Dataset entries
⁂

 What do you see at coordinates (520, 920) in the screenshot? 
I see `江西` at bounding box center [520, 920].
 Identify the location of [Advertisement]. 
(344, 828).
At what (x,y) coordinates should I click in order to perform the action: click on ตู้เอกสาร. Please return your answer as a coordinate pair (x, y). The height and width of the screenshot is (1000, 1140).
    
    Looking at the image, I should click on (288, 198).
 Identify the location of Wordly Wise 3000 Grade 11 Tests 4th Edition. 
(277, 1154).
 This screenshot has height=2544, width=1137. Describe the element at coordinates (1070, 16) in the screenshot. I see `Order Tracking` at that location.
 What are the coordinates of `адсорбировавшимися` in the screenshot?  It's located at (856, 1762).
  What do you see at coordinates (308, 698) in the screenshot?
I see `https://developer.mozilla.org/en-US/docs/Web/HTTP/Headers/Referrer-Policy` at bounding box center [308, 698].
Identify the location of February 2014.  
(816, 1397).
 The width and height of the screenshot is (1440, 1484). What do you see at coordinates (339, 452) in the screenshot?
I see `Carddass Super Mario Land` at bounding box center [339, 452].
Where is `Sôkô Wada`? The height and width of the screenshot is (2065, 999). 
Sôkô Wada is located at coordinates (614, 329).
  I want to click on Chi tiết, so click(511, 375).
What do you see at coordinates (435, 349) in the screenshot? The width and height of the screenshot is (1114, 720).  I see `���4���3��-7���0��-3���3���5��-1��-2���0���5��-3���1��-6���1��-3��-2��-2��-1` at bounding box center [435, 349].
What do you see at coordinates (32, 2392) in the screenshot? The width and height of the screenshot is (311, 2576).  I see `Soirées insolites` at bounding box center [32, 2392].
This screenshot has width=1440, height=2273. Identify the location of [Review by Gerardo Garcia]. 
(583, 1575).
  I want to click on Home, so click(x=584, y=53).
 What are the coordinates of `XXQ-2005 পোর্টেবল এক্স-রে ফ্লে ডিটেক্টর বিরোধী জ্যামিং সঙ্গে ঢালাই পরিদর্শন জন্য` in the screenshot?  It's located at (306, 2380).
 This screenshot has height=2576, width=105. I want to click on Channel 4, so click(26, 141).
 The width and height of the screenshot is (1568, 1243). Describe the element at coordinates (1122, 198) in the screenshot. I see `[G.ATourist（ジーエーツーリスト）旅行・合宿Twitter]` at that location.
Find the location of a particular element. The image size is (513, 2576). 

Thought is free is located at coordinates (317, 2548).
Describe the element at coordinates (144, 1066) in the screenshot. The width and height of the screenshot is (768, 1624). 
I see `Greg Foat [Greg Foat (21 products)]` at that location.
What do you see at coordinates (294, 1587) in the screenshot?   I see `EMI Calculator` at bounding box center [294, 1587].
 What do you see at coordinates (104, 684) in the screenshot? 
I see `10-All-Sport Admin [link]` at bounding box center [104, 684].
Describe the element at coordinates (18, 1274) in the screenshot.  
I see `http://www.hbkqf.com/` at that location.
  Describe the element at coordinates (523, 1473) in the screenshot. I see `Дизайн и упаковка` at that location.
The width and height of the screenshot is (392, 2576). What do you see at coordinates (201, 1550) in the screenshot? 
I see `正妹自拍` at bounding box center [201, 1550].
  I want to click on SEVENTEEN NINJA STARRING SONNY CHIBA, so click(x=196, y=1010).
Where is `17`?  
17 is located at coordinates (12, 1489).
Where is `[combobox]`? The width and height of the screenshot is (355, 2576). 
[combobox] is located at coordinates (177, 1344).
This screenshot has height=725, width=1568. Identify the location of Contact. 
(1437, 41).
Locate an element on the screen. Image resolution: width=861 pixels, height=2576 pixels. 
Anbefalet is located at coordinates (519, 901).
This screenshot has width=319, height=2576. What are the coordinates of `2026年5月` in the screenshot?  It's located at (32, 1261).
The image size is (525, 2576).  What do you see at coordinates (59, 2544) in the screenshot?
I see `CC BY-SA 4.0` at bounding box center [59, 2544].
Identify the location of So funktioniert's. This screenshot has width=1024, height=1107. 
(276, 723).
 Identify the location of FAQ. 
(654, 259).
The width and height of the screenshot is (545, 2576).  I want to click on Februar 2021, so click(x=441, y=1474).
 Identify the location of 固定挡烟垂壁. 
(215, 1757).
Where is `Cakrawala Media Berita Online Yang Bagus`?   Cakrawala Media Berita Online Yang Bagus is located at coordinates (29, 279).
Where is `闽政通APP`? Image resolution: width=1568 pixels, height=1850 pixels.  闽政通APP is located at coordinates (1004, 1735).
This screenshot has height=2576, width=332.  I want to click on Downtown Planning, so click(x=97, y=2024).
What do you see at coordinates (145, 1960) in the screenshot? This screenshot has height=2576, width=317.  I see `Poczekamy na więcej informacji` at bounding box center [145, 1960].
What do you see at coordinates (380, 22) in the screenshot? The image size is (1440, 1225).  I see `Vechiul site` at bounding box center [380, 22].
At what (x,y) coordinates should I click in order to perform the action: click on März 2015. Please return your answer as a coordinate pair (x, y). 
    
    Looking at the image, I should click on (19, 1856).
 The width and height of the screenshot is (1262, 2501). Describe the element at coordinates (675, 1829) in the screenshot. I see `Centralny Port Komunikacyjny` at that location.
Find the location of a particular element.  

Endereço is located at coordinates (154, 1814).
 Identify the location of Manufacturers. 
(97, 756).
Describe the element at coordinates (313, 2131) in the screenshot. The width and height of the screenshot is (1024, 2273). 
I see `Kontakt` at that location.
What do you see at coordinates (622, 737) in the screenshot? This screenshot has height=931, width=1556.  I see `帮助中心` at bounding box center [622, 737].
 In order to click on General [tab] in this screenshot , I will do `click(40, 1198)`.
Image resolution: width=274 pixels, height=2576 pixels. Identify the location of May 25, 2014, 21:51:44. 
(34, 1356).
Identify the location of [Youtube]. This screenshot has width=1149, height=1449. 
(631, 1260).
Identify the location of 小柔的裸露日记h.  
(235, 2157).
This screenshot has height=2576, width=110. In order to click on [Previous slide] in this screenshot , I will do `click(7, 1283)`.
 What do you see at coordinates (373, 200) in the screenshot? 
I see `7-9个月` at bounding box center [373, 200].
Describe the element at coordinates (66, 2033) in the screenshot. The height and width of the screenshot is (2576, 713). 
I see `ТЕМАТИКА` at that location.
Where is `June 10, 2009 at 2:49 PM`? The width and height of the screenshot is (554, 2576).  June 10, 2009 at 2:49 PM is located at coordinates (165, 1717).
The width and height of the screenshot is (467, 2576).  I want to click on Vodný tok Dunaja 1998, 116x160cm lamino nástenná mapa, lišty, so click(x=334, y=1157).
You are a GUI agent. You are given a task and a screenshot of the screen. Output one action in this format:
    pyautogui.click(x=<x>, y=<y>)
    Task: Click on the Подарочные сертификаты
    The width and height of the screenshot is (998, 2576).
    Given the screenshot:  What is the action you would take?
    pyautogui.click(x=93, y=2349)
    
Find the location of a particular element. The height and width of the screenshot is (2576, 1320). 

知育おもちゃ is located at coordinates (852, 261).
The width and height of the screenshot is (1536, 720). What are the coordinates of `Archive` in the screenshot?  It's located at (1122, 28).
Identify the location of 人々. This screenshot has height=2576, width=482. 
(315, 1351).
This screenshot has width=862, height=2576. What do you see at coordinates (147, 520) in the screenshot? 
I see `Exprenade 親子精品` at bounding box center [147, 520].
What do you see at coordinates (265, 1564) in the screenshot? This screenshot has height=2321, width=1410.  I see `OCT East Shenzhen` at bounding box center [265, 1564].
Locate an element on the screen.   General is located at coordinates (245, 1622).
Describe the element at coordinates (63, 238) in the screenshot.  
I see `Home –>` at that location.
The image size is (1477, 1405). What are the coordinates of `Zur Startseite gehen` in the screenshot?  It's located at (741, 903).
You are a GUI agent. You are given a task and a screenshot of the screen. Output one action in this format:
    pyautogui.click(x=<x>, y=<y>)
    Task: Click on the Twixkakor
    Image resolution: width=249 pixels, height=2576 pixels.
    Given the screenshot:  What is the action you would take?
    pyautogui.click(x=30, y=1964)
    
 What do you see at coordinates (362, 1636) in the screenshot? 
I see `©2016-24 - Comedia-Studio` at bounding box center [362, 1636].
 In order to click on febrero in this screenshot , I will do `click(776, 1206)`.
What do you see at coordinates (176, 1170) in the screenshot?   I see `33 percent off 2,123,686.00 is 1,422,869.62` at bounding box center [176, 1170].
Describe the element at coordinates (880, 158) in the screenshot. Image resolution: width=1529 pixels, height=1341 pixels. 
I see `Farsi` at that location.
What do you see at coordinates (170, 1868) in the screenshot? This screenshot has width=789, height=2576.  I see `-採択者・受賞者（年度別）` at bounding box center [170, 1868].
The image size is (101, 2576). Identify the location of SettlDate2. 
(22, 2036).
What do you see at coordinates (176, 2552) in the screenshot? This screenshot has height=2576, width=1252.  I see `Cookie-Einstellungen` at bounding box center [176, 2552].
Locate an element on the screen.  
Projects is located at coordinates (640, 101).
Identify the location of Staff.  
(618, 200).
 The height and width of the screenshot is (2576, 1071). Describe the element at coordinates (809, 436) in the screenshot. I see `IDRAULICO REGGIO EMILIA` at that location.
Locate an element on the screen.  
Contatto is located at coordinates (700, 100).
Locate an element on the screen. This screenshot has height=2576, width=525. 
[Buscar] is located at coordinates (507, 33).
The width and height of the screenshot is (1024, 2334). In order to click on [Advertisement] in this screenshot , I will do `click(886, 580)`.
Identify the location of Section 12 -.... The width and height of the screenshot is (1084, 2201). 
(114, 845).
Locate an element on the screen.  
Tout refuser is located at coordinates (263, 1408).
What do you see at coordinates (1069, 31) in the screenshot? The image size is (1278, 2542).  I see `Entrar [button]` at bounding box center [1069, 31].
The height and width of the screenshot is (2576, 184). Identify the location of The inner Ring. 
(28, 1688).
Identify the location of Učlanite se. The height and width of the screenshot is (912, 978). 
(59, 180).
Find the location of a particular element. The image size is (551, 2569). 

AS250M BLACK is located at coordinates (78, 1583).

⁂

Exercise description
Extract each line of the material above that contains the string "return". The match is case-sensitive.

Answer to the task
At what (x,y) coordinates should I click in order to perform the action: click on ตู้เอกสาร. Please return your answer as a coordinate pair (x, y). The height and width of the screenshot is (1000, 1140).
At what (x,y) coordinates should I click in order to perform the action: click on März 2015. Please return your answer as a coordinate pair (x, y). 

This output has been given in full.